Stored items:
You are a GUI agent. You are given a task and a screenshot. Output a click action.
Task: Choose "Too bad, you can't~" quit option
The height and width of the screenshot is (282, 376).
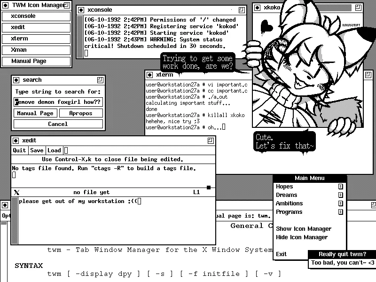pos(342,263)
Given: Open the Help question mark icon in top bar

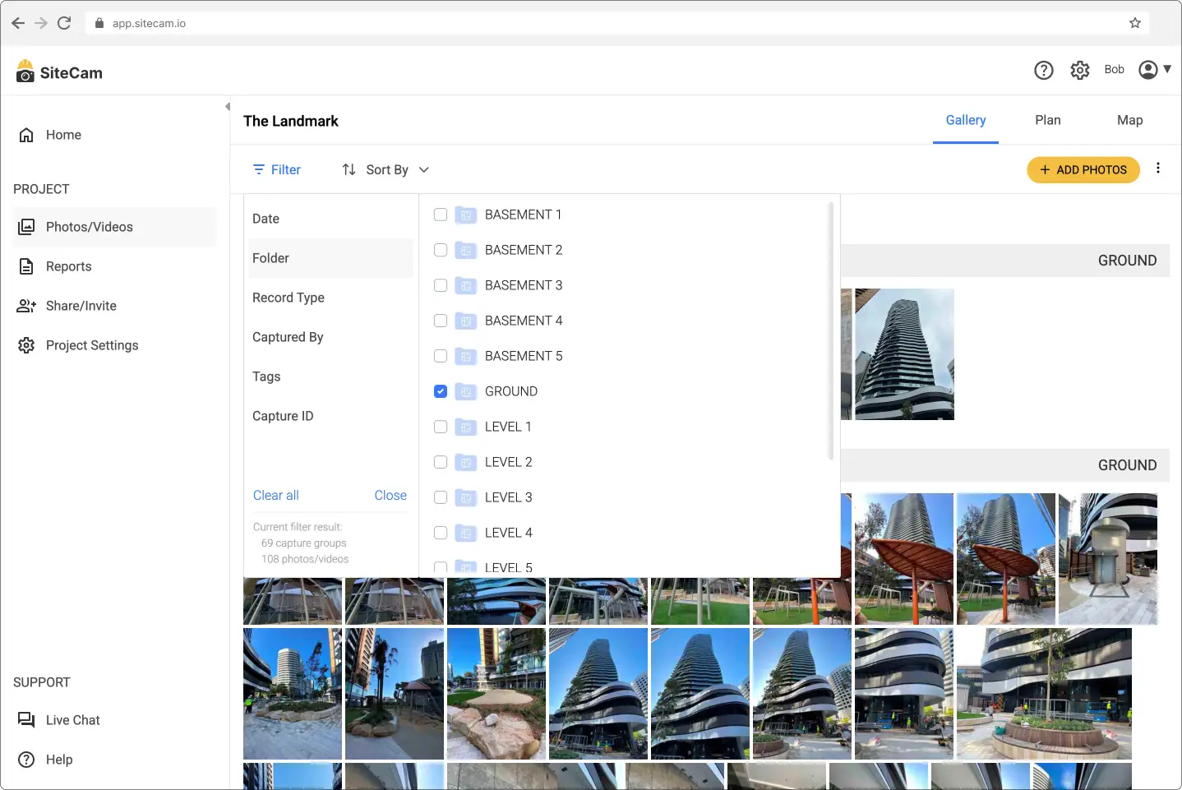Looking at the screenshot, I should (x=1043, y=70).
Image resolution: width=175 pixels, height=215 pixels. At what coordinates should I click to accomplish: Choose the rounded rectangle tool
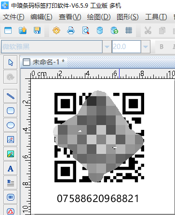tap(11, 111)
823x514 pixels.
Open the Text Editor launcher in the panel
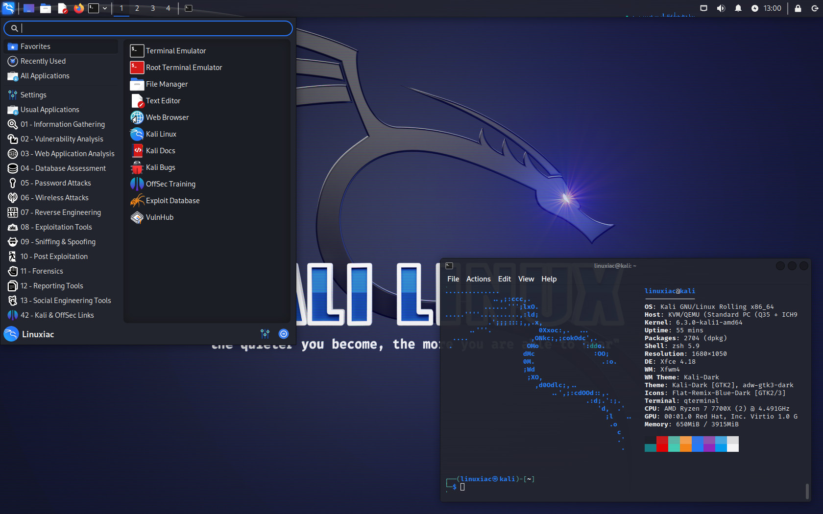click(x=63, y=8)
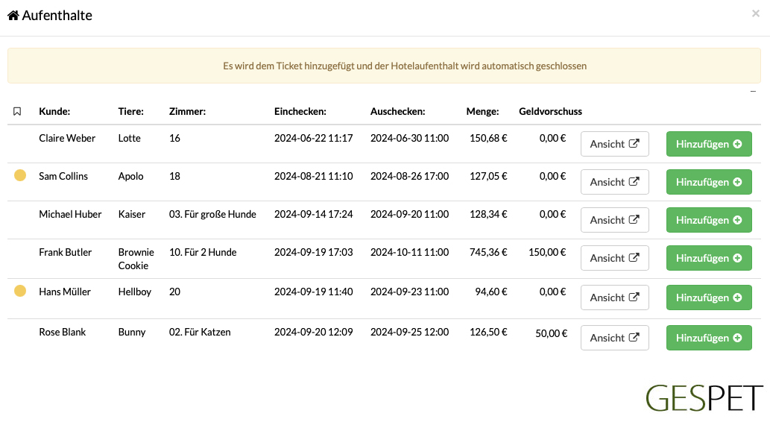Viewport: 770px width, 425px height.
Task: Open Ansicht view for Sam Collins
Action: tap(614, 182)
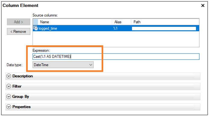Screen dimensions: 209x116
Task: Click the Path cell of logged_time
Action: tap(164, 29)
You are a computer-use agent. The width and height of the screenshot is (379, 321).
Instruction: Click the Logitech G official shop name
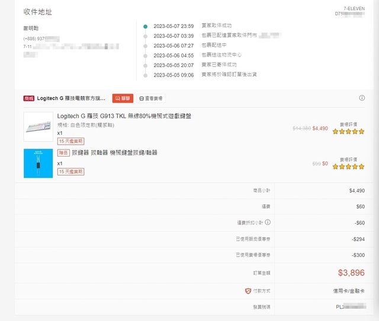point(71,98)
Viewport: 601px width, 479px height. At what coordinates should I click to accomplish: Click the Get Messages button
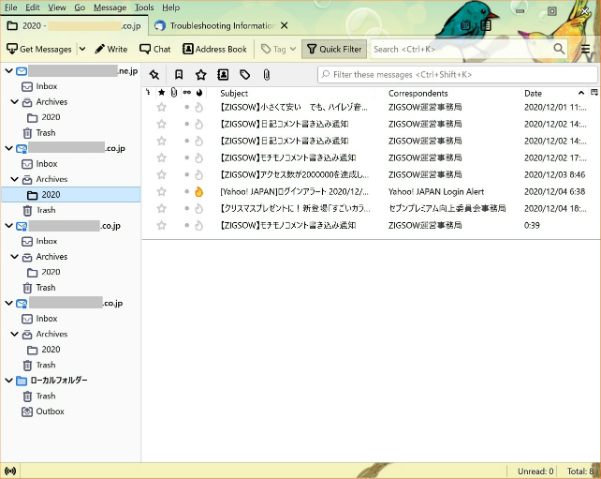coord(39,49)
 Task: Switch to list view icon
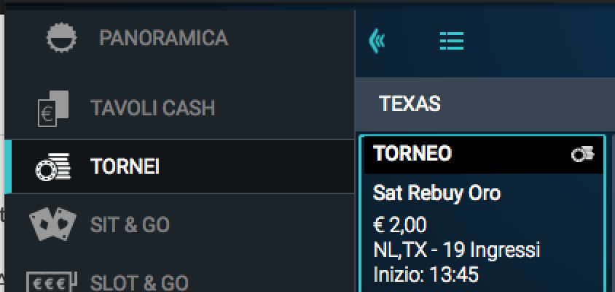pyautogui.click(x=452, y=41)
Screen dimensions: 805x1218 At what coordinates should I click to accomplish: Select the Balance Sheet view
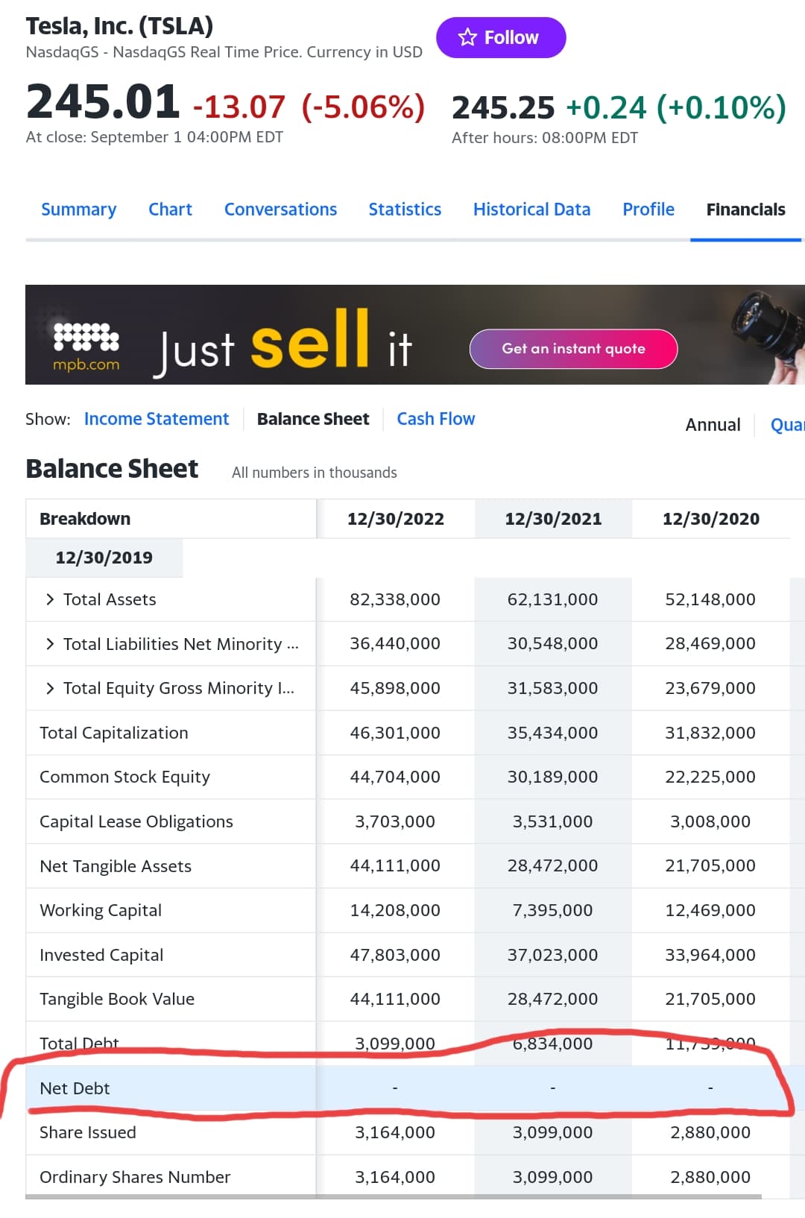(x=313, y=419)
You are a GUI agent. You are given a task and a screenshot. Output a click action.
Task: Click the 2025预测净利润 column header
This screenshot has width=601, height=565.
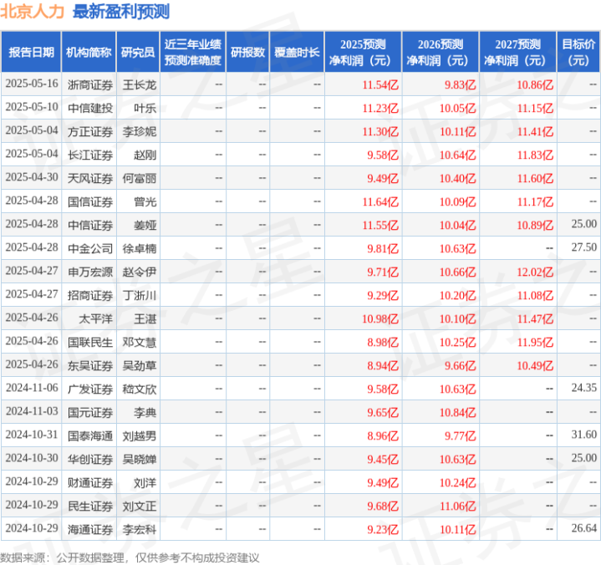tap(363, 52)
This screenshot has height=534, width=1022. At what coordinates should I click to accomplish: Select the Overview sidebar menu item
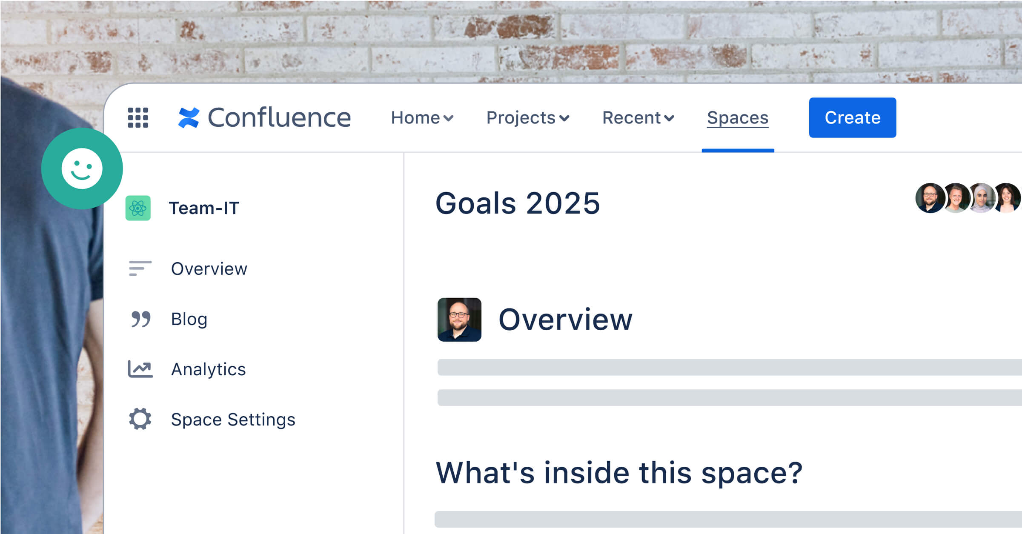(209, 268)
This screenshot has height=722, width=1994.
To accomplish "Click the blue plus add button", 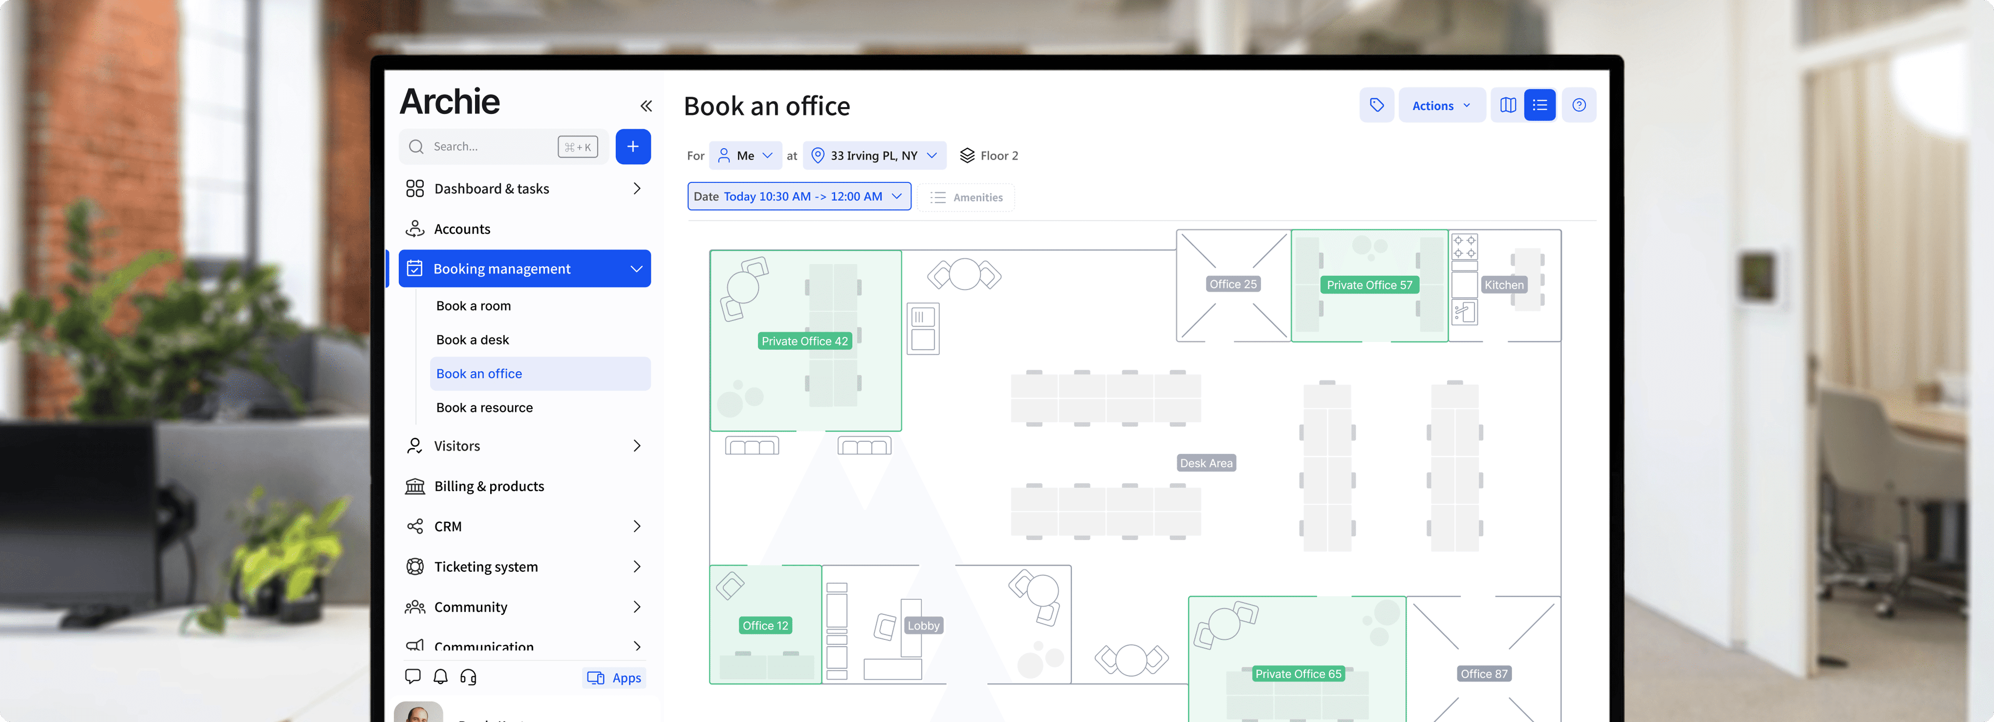I will (x=632, y=146).
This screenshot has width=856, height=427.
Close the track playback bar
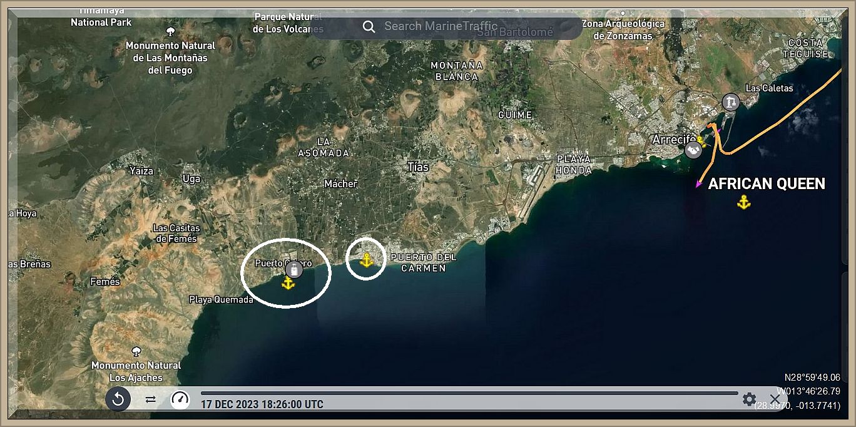click(x=775, y=399)
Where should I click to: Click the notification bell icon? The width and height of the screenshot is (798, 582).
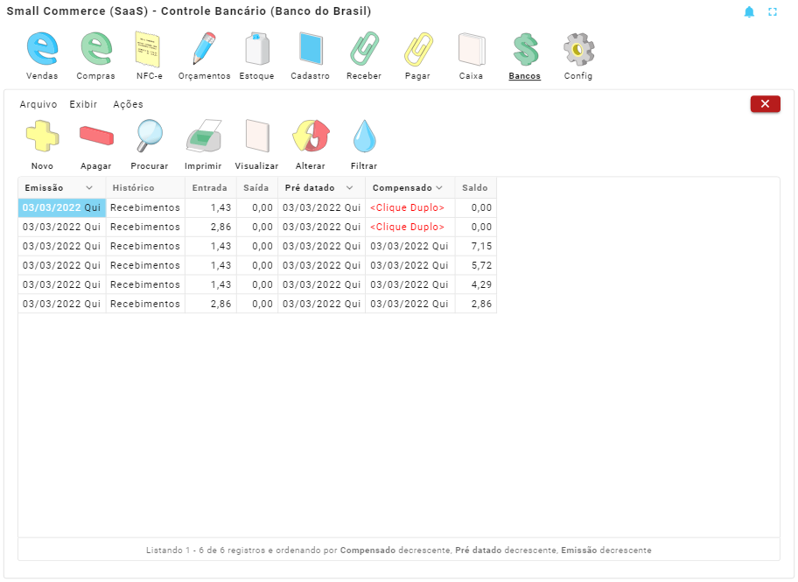[749, 12]
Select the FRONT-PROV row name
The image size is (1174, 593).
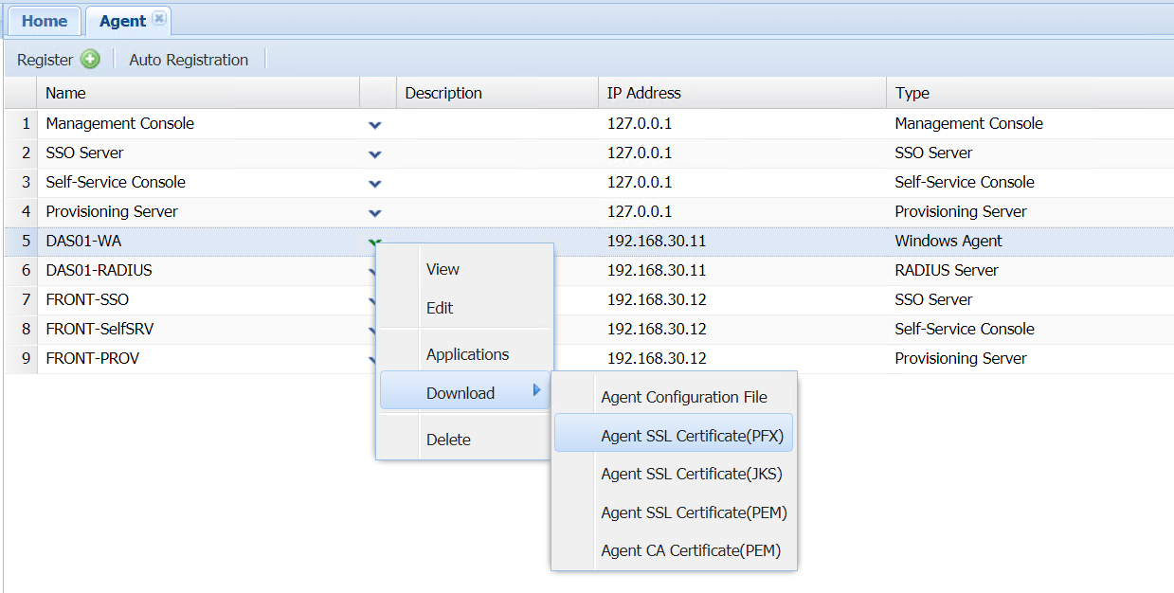pos(92,358)
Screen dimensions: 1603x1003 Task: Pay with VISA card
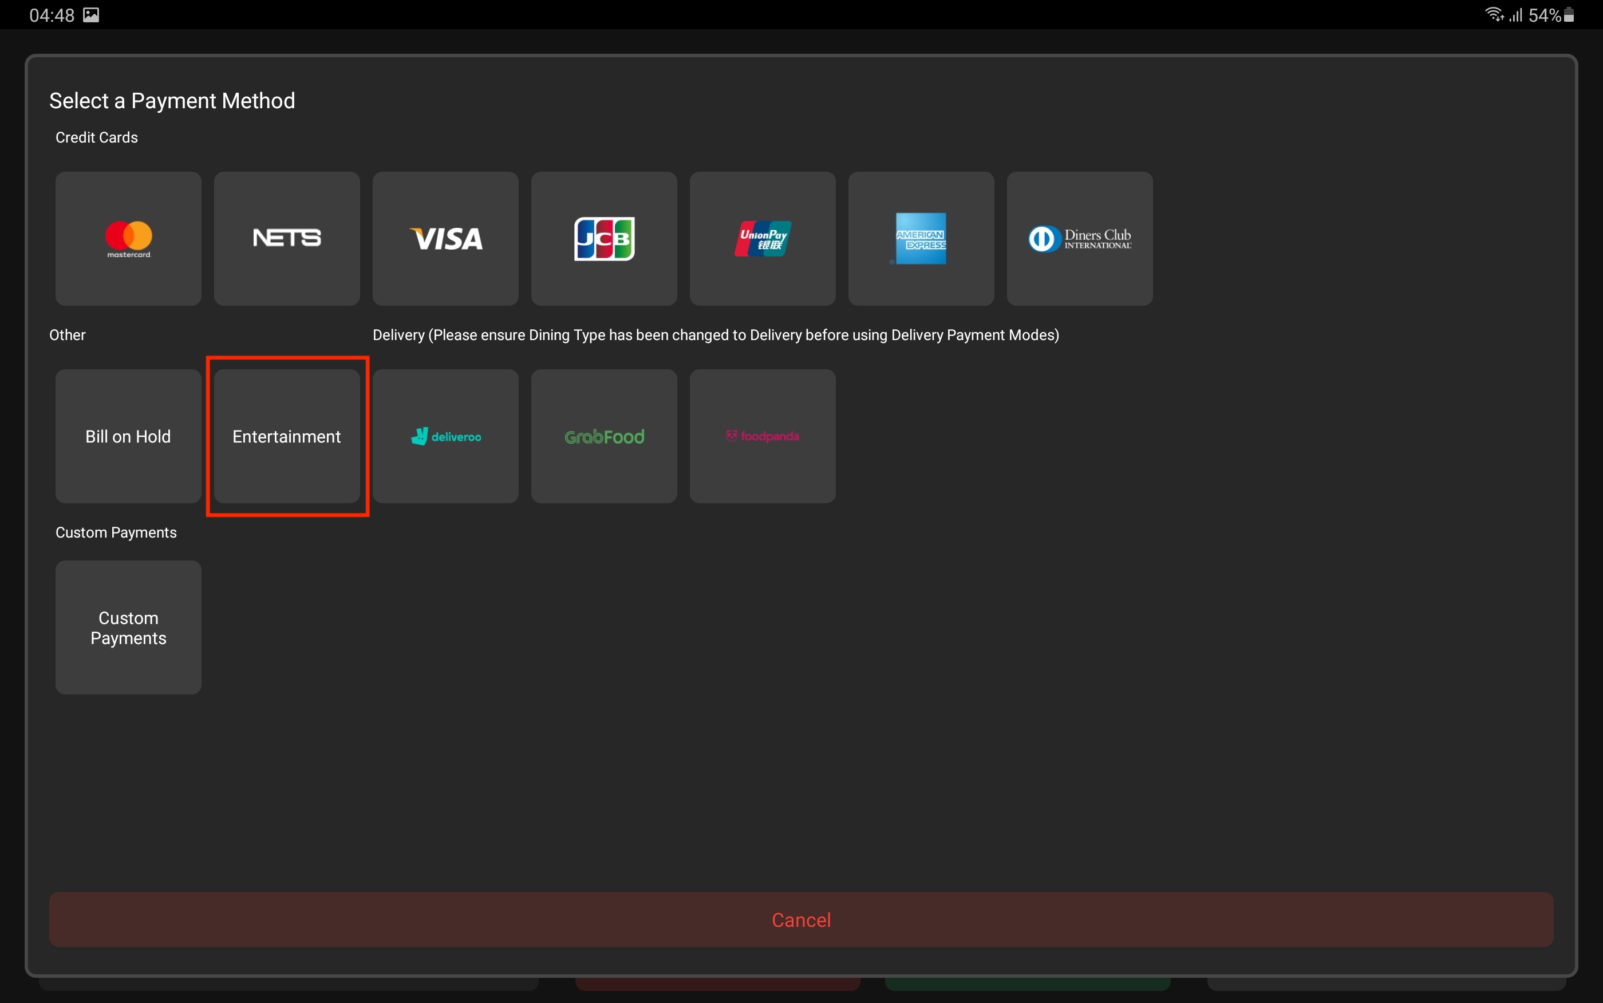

◆ **WHAT YOU SHOULD DO**: Rewrite the entries starting at the line containing "Screen dimensions: 805x1218" and ending at the line containing "tap(363, 52)", with "screenshot" changed to "screen capture" and nothing else altered. Leave the pictures out.

◆ **RESPONSE**:
Screen dimensions: 805x1218 At what coordinates should I click to accomplish: Select the Balance Sheet view
(x=313, y=419)
You are a GUI agent. You are given a task and a screen capture. Output a click action.
Task: Click the 2025预测净利润 column header
This screen capture has width=601, height=565.
tap(363, 52)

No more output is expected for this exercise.